— Problems and tasks —
[1] Answer these questions about the resistor problem:
(a) What total equivalent resistance does the resistor problem find for the two resistors?
(b) What is the voltage of the line the resistors are connected across?
(c) What approximate total current does the resistor problem calculate?
[2] According to the resistor problem, why does the same current flow through each resistor?
[3] Can you transcribe the part of the resistor problem that opens with the words containing "A $$224\\Omega$$ resistor" and closes with "their individual resistances."?

##### Text excerpt #####

Question

A $$224\\Omega$$ resistor and a $$589\\Omega$$ resistor are connected in series across a 90.0-V line. (a) What is the voltage across each resistor?\n(b) A voltmeter connected across the $$224\\Omega$$ resistor reads 23.8 V. Find the voltmeter resistance.\n(c) Find the reading of the same voltmeter if it is connected across the $$589\\Omega$$ resistor.\n(d) The readings on this voltmeter are lower than the \

Answer

## Question1.a:

**step1 Calculate the total equivalent resistance**

When resistors are connected in series, their total equivalent resistance is the sum of their individual resistances.

$$R_{total} = R_1 + R_2$$

Given: $$R_1 = 224 \Omega$$, $$R_2 = 589 \Omega$$. Substitute these values into the formula:

$$R_{total} = 224 \Omega + 589 \Omega = 813 \Omega$$

**step2 Calculate the total current flowing through the circuit**

According to Ohm's Law, the total current flowing through the circuit is the total voltage divided by the total resistance.

$$I_{total} = \frac{V_{total}}{R_{total}}$$

Given: $$V_{total} = 90.0 \text{ V}$$, $$R_{total} = 813 \Omega$$. Substitute these values into the formula:

$$I_{total} = \frac{90.0 \text{ V}}{813 \Omega} \approx 0.1107 \text{ A}$$

**step3 Calculate the voltage across each resistor**

Since the resistors are in series, the same total current flows through each resistor. The voltage across each resistor can be found using Ohm's Law: Voltage = Current × Resistance.

##### Recorded information #####

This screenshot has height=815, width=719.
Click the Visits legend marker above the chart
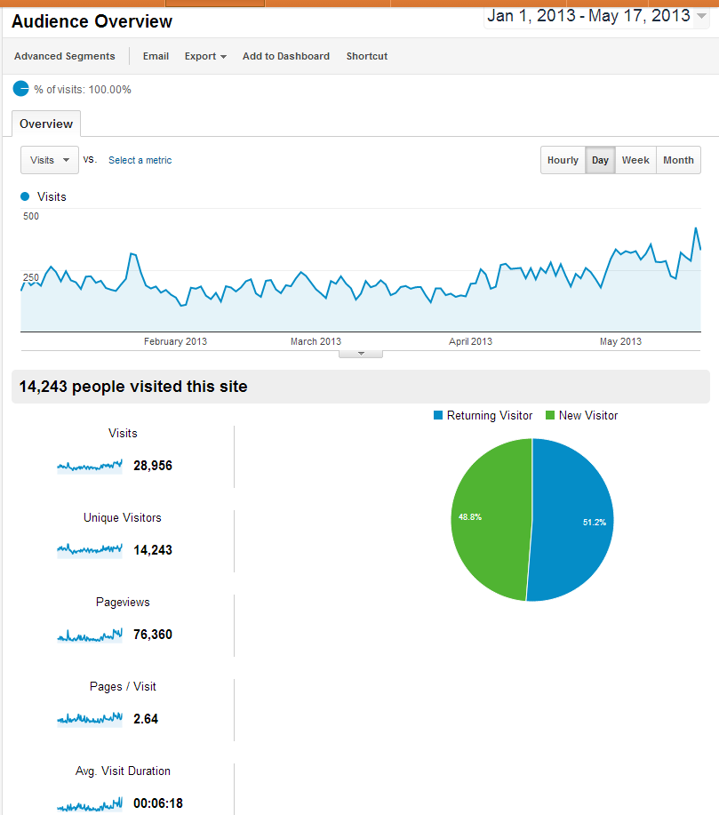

#####

— Per-task outputs —
[1]
(a) 813 Ω
(b) 90.0 V
(c) About 0.1107 A

[2] The resistors are connected in series, so the same total current flows through each one.

[3]
A $$224\\Omega$$ resistor and a $$589\\Omega$$ resistor are connected in series across a 90.0-V line. (a) What is the voltage across each resistor?\n(b) A voltmeter connected across the $$224\\Omega$$ resistor reads 23.8 V. Find the voltmeter resistance.\n(c) Find the reading of the same voltmeter if it is connected across the $$589\\Omega$$ resistor.\n(d) The readings on this voltmeter are lower than the \

Answer

## Question1.a:

**step1 Calculate the total equivalent resistance**

When resistors are connected in series, their total equivalent resistance is the sum of their individual resistances.